SPO's goal is to distribute quality content at a reasonable cost. In some cases, that means the cost to the user is zero because the cost is borne by the University of Michigan through its funding of SPO.

But open access is not a desirable or viable model for all content. Some organizations depend on the money generated by publications to subsidize other activities, or university based journals may need subscription revenue to support graduate students. In the cases where an organization requires a subscription model, SPO provides a access controls through both IP access and passwords. By leveraging Michigan's institutional infrastructure and SPO's base funding to keep the costs of production low, SPO has so far managed to keep that cost of access low. In other cases, as with JEP, all costs are borne by the organization (in this case, SPO itself).

In addition to launching JEP, in 2005 SPO launched the Publisher Assistant Program in partnership with SPARC, to give peer-reviewed journals in the humanities and social sciences a secure electronic publishing environment. The program is designed for existing and new journals that wish to provide open access. SPARC provides free business-planning services that help the journal editors to envision how they might exist without subscription revenue and if, as a result of the business-planning process, the journal opts for open access publication, SPO provides free electronic hosting services. This hosting does not relieve a journal of all of its production costs, but it does alleviate cost in one significant area. SPO's cost in providing these services is covered by the library's investment, which it believes balances the cost of otherwise purchasing a subscription journal. In so doing, the library creates a public good that is shared by both the larger academic community and the general public

JEP is not a participant in the Publisher Assistance Program. SPO is publishing JEP because it can: SPO's infrastructure makes it possible to publish and host inexpensively, and JEP's own costs are low. JEP is benefiting from SPO's economic and philosophical principles.
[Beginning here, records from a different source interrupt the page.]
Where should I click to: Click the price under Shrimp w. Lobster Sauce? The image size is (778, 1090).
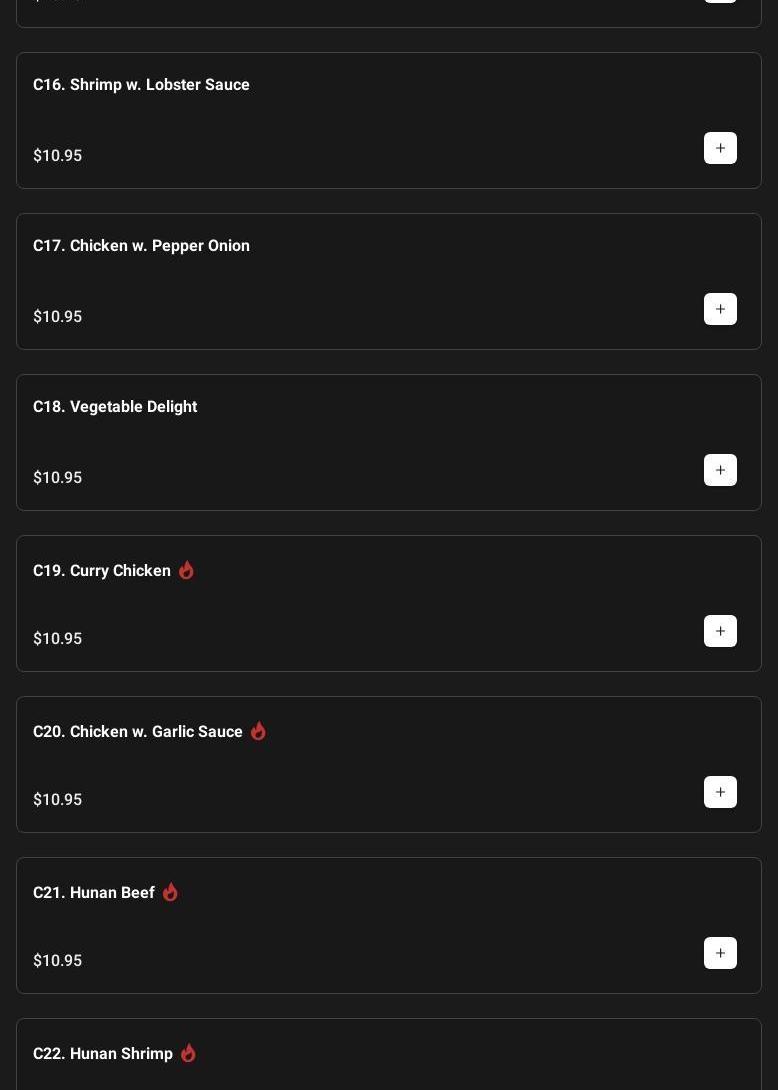pos(58,156)
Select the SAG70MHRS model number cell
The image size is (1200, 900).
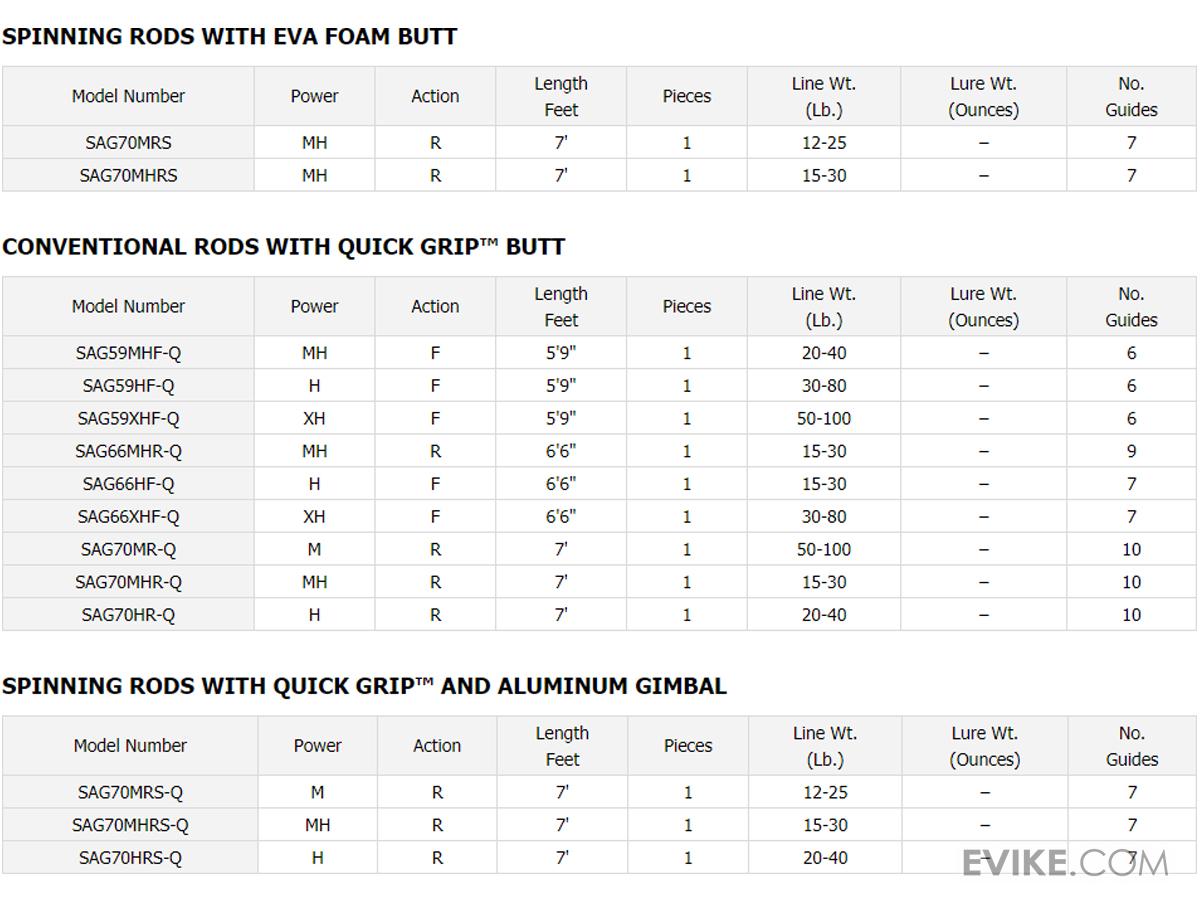128,175
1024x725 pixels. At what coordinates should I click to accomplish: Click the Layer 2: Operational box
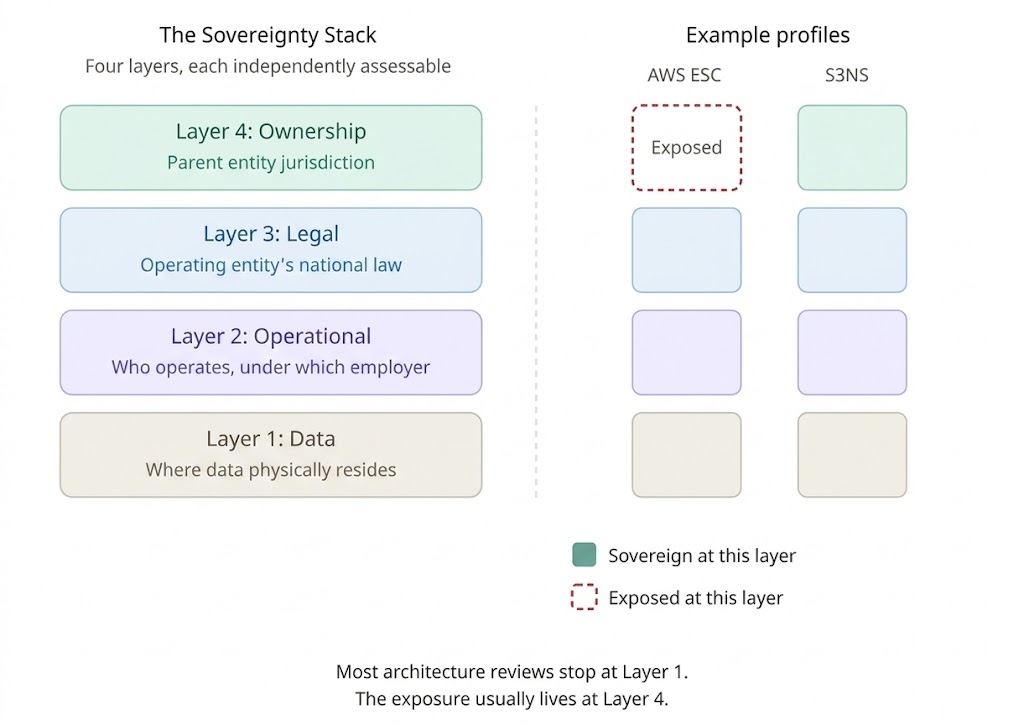[x=271, y=352]
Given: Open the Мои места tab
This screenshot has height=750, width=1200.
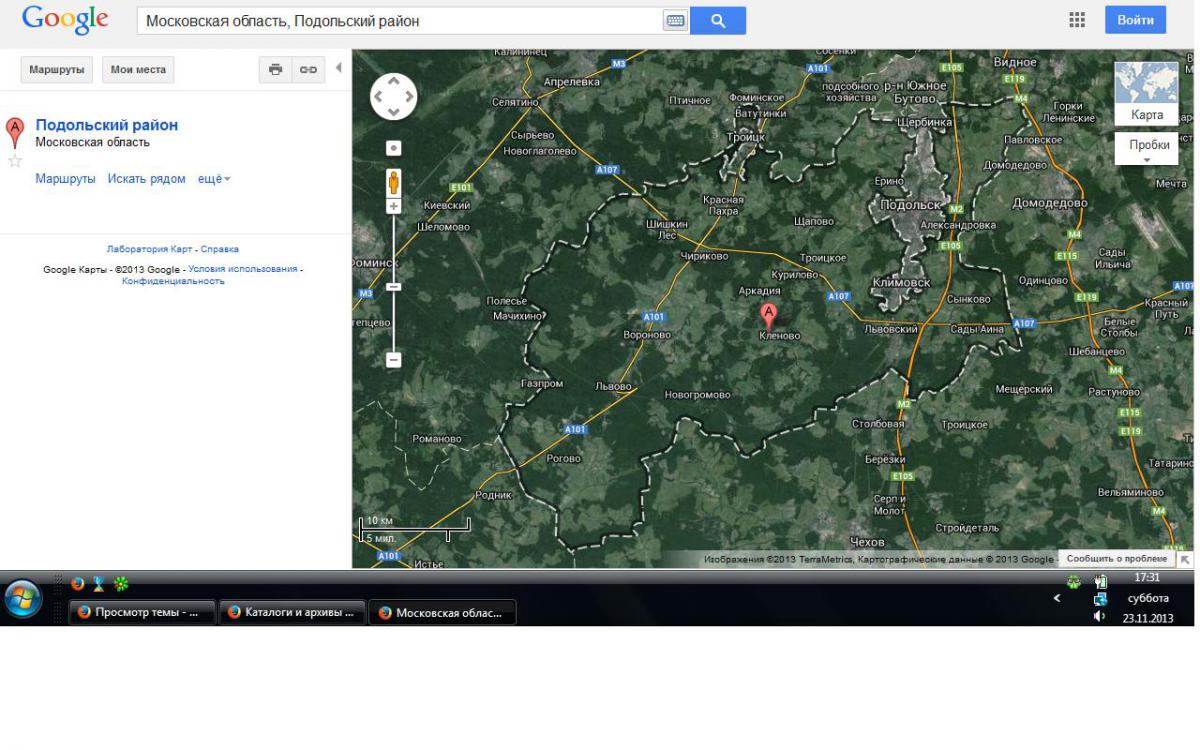Looking at the screenshot, I should click(x=138, y=69).
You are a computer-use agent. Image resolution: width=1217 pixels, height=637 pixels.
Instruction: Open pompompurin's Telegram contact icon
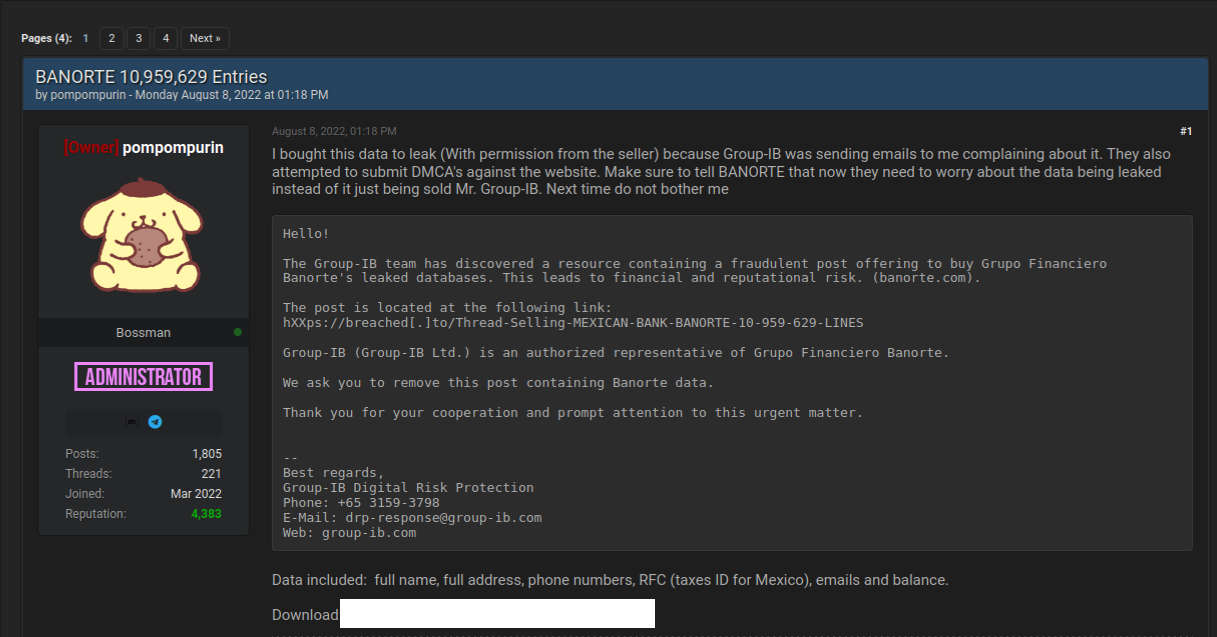(155, 422)
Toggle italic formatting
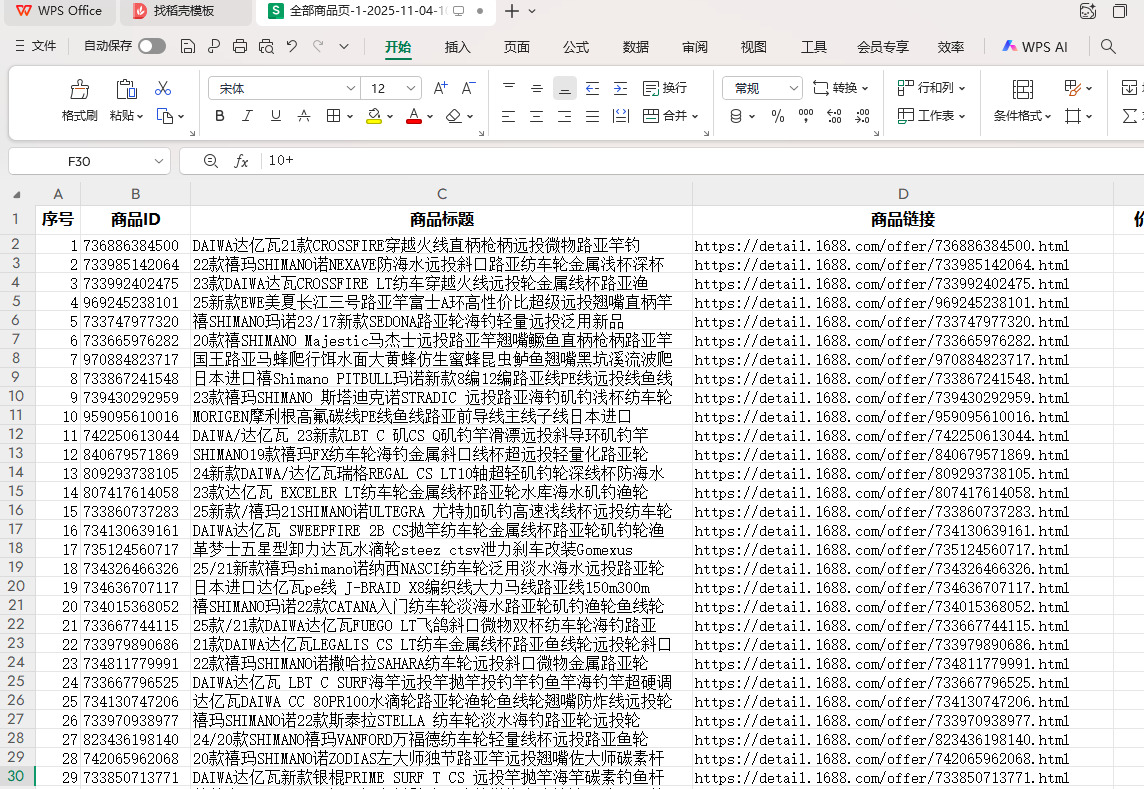Screen dimensions: 1144x789 [248, 116]
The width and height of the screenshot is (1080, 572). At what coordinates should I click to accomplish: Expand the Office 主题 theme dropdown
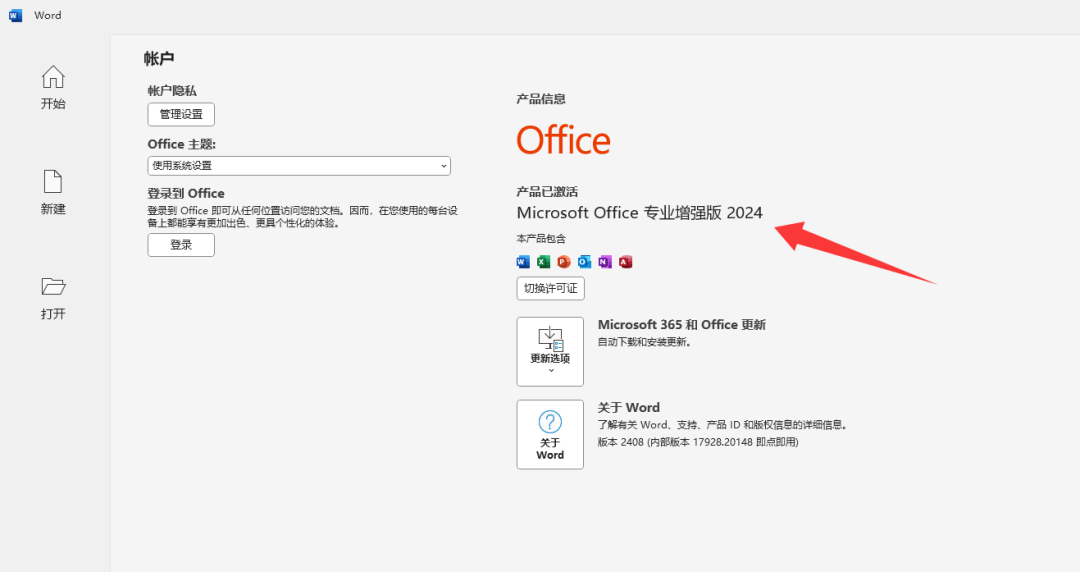tap(299, 166)
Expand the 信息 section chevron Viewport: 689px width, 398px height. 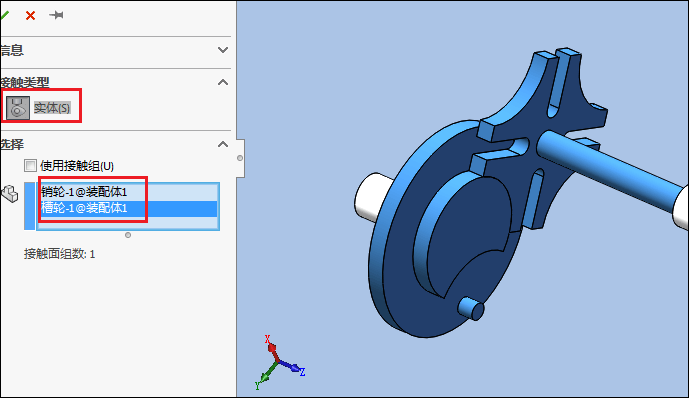223,50

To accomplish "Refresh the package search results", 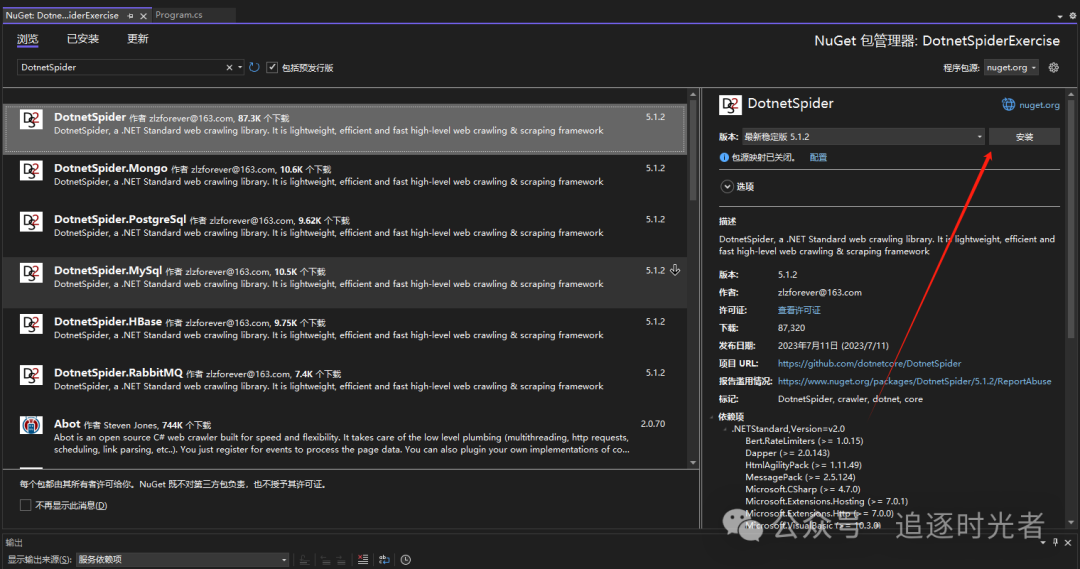I will point(254,68).
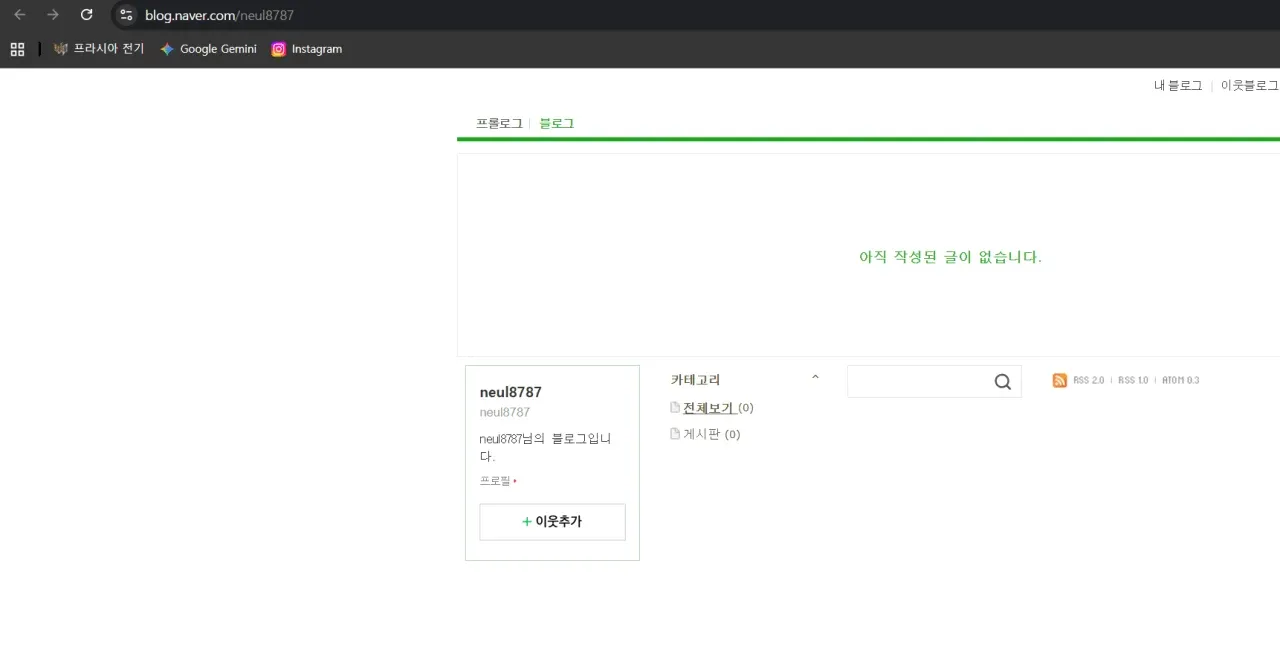
Task: Click the search magnifier icon
Action: (1002, 381)
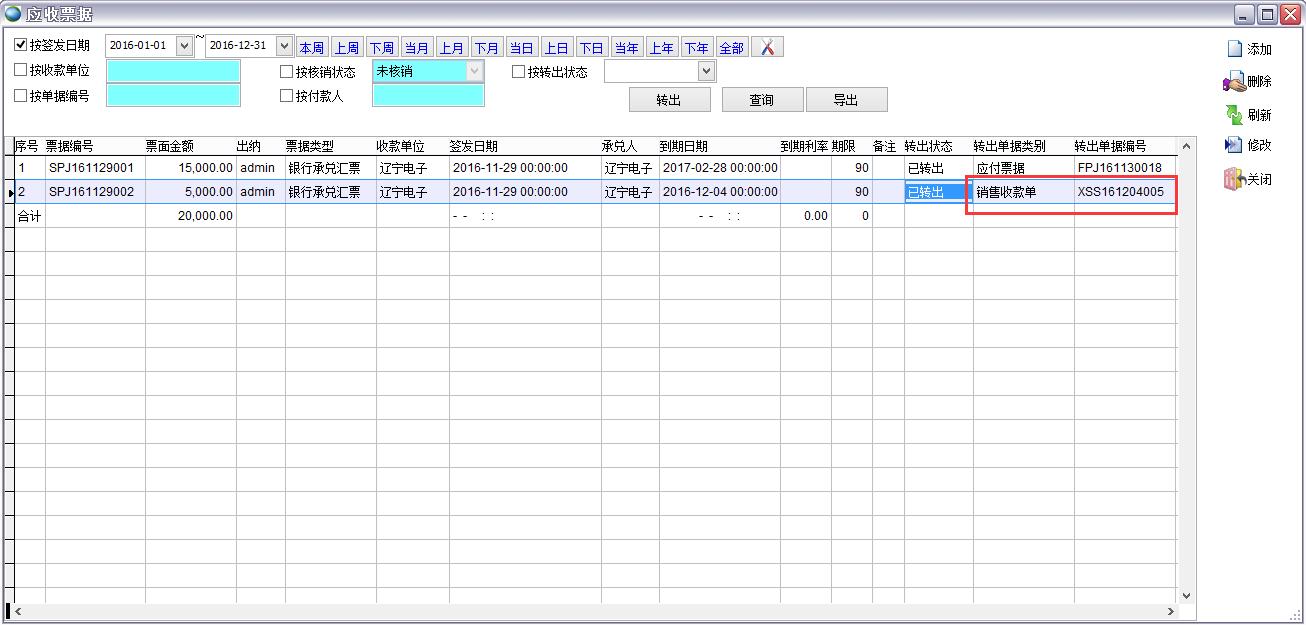Click the tools icon after 全部
The width and height of the screenshot is (1306, 625).
(767, 47)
SPO's business model puts it in a different position from the university presses that could not publish JEP.

Most university presses are charged with recovering their operating costs and, if the press is to grow, with generating profit that can support the cost of that growth. Those presses cannot support publications that cannot stand on their own, that cannot support themselves though subscriptions, advertising, or some more innovative model. While a press might be willing to take a chance on the initial investment in developing that model for a journal that has a high likelihood of success, none of the university presses contacted (and there were many) had the flexibility to invest in making JEP self-sustaining. SPO's imperative, on the other hand, is to make an intellectual return on economic investment by the university library; it can place its bets on content that it sees as important to its community, and we believe that JEP is important to the academic and publishing communities.

As both a publisher and reader of JEP, I look forward to the response to this issue and to those that follow in the next few years. I anticipate that it will engender lively discussion and debate that will be the strongest indication of the value of that intellectual return.



Maria Bonn has a 1990 PhD in American Literature from SUNY Buffalo where her work was focused on twentieth century American literature. After several years teaching and writing as an itinerant academic, she acquired a Masters of Information Science from the University of Michigan School of Information. Since 1997, she has worked for the University of Michigan, first as an Interface Specialist for Digital Library Collections, then in Digital Library Program Development and, most intensively as the head of the Library's scholarly publishing effort. In this latter role, she is responsible both for the production of electronic books and journals and for broadly developing the role of the Library in scholarly communication.